# COMPITO DA SVOLGERE:
Traduci in inglese questa frase dell'articolo sul fumo passivo: «Lucia si è battuta sin da allora per ottenere condizioni di lavoro migliori.»

# SEGMENTO DEL DOCUMENTO:
+ + +

Uccisa dal fumo passivo: il risarcimento è da record

Per anni in ufficio con i fumatori: stroncata dal cancro. La Regione Sicilia pagherà un milione e mezzo

Uccisa dal fumo passivo: il risarcimento è da record

Il fumo passivo uccide. E il tribunale di Palermo ha condannato la Regione siciliana a un maxi risarcimento ai familiari di Lucia Lo Conti, funzionaria dell'assessorato ai Beni culturali, morta nel 2004, all'età di 50 anni, di tumore ai polmoni. La Regione deve pagare un milione e mezzo di euro. Lucia se lo sentiva. «Un giorno mi uccideranno» diceva ai figli pensando a quelle due stanze che doveva condividere con i colleghi fumatori, lei che non fumava. In quegli anni, tra l'80 e il '90 e anche un po' oltre, si fumava senza nessuna regolamentazione. Lucia si è battuta sin da allora per ottenere condizioni di lavoro migliori. Chiedeva rispetto per la sua condizione di non fumatrice. Perché non riusciva a respirare con tutto quel fumo in ufficio. Ma dal 1979 al 2000 la funzionaria, impiegata alla Sovrintendenza ai Beni culturali, è stata relegata in due uffici che non disponevano nemmeno di un sistema di aerazione. Tanto che tornava a casa che puzzava di fumo. Come se avesse fumato pacchi interi di sigarette.

+ + +

(Voci da una fonte di dati)
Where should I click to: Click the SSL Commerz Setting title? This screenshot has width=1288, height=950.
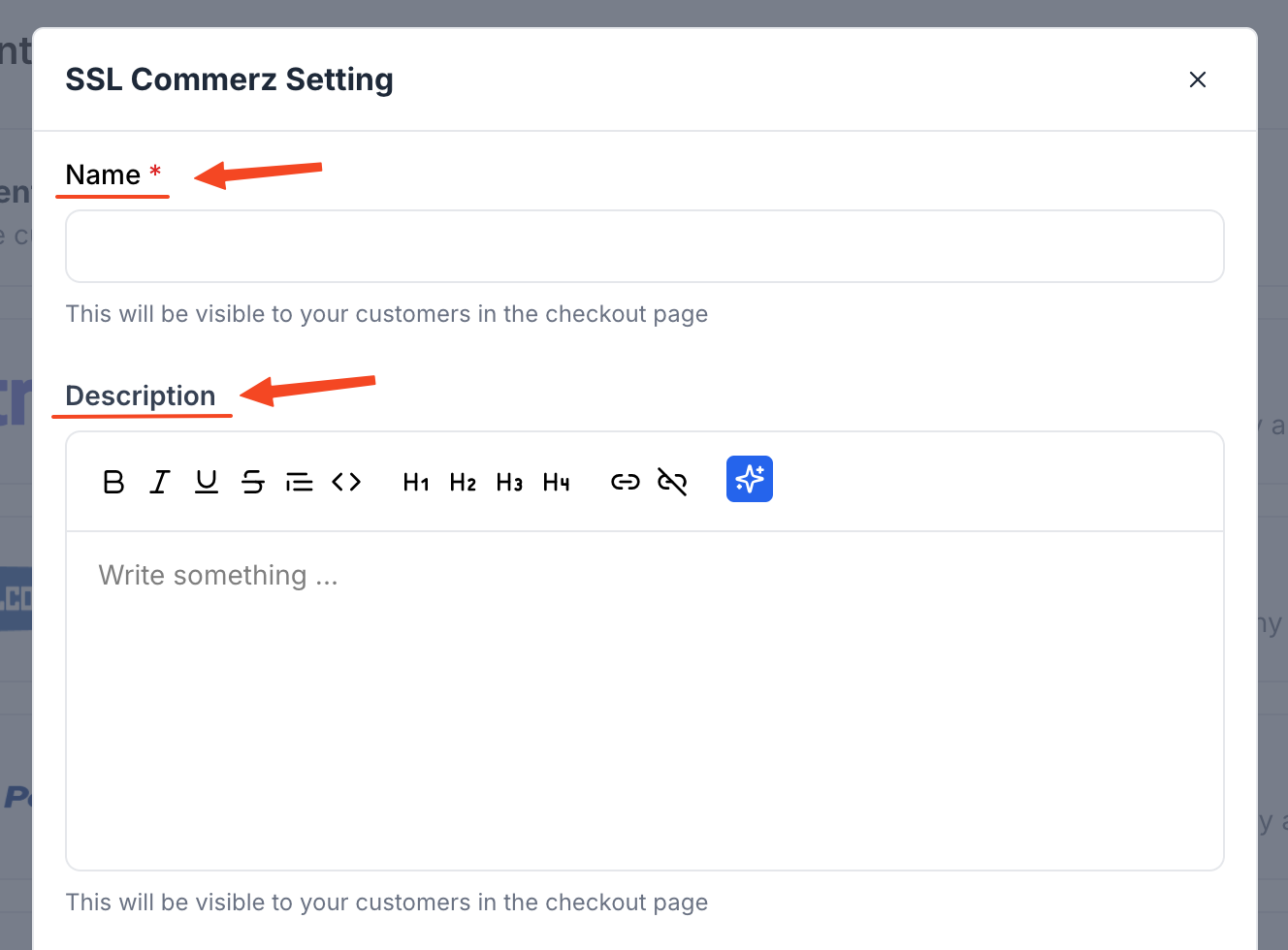coord(230,79)
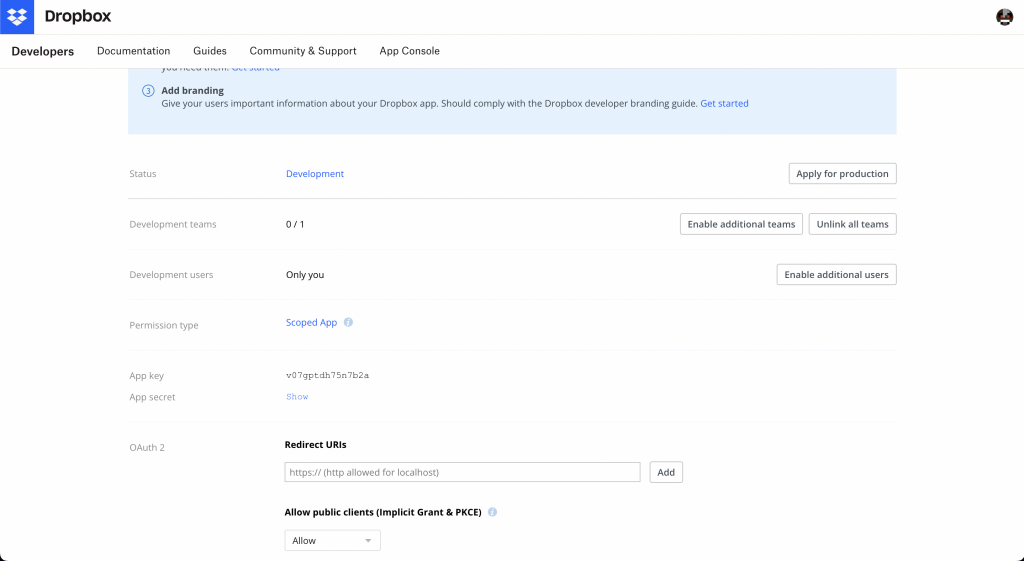The height and width of the screenshot is (561, 1024).
Task: Expand the Allow public clients dropdown
Action: [332, 541]
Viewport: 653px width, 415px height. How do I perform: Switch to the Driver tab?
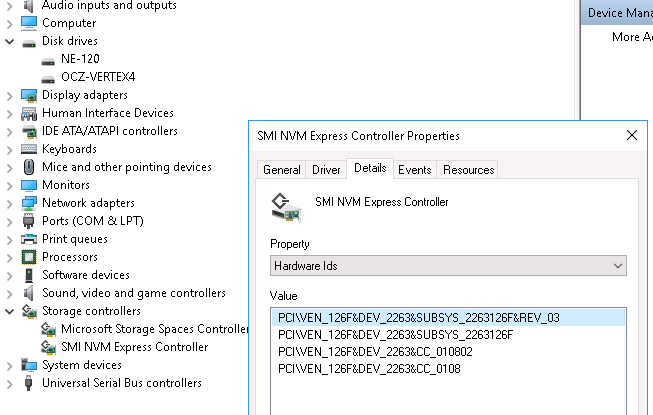tap(326, 170)
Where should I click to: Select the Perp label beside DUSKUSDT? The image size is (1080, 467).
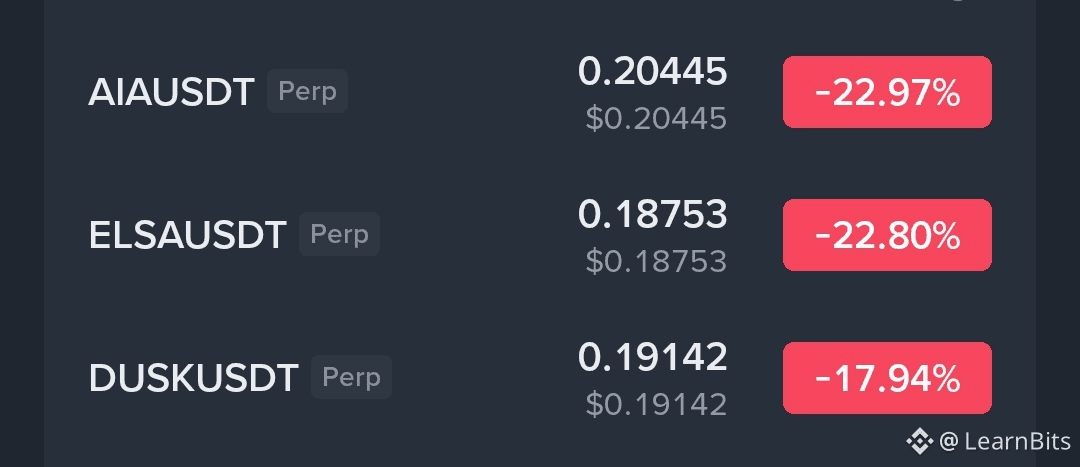(351, 377)
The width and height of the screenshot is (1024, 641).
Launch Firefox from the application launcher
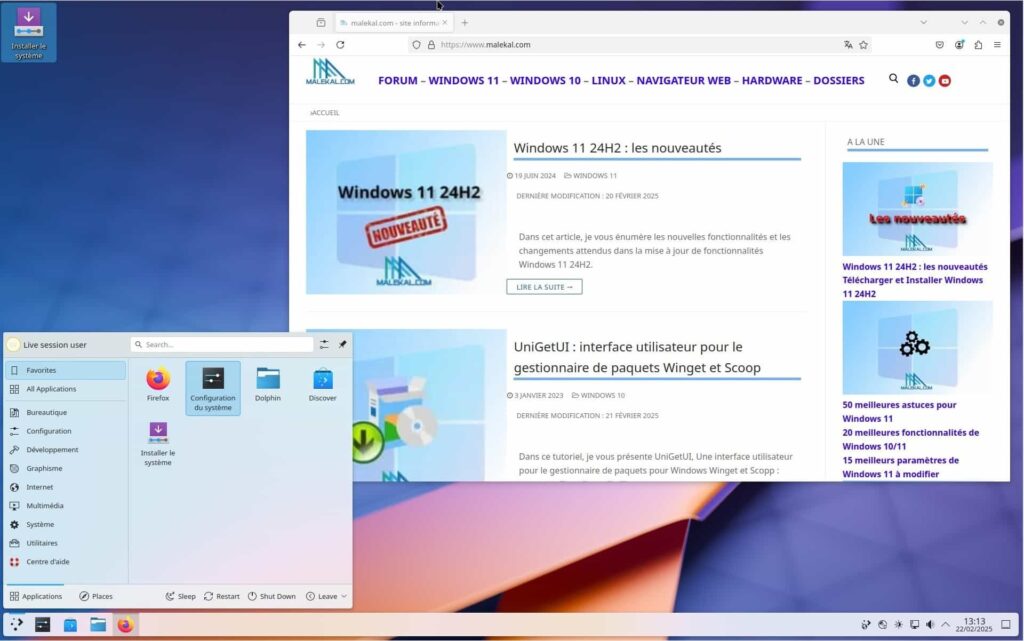pos(157,381)
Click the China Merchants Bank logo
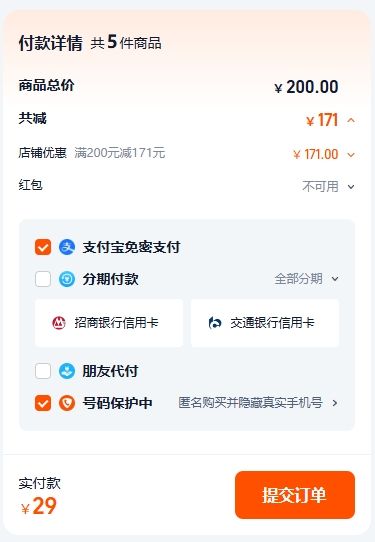This screenshot has height=542, width=375. click(x=59, y=323)
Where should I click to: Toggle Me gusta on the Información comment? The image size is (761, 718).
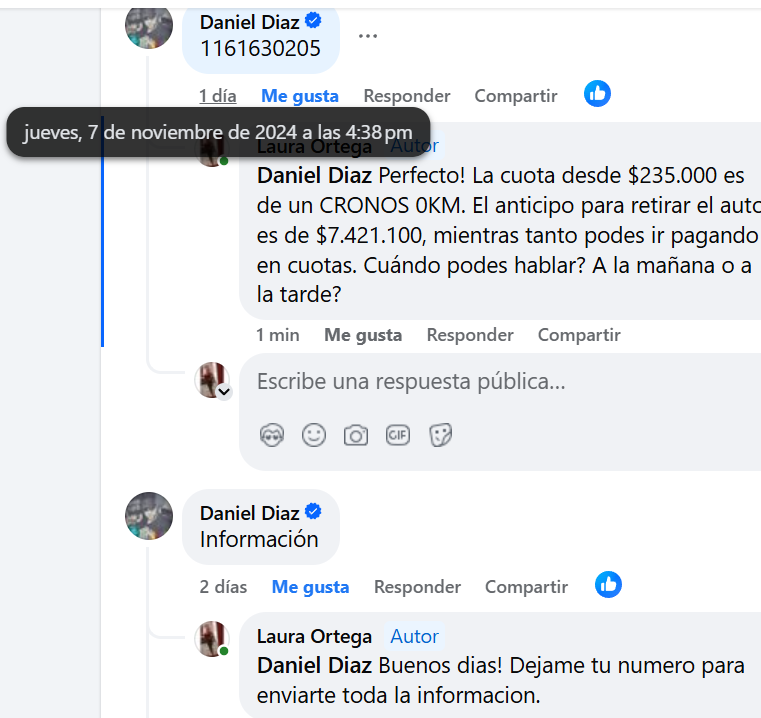(311, 587)
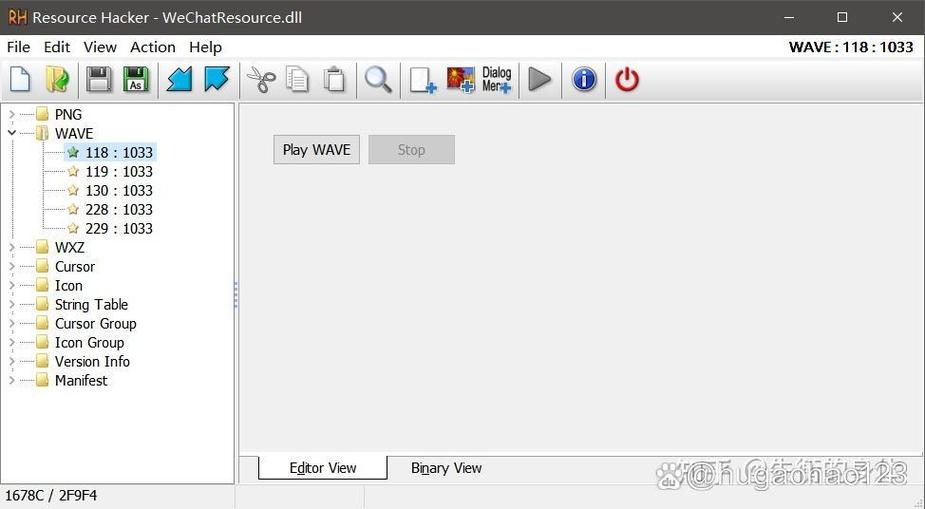Click the Add Image Resource icon
Viewport: 925px width, 509px height.
(x=460, y=79)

+ + +

# SPAZIO RISPOSTA:
Lucia fought from then on to obtain better working conditions.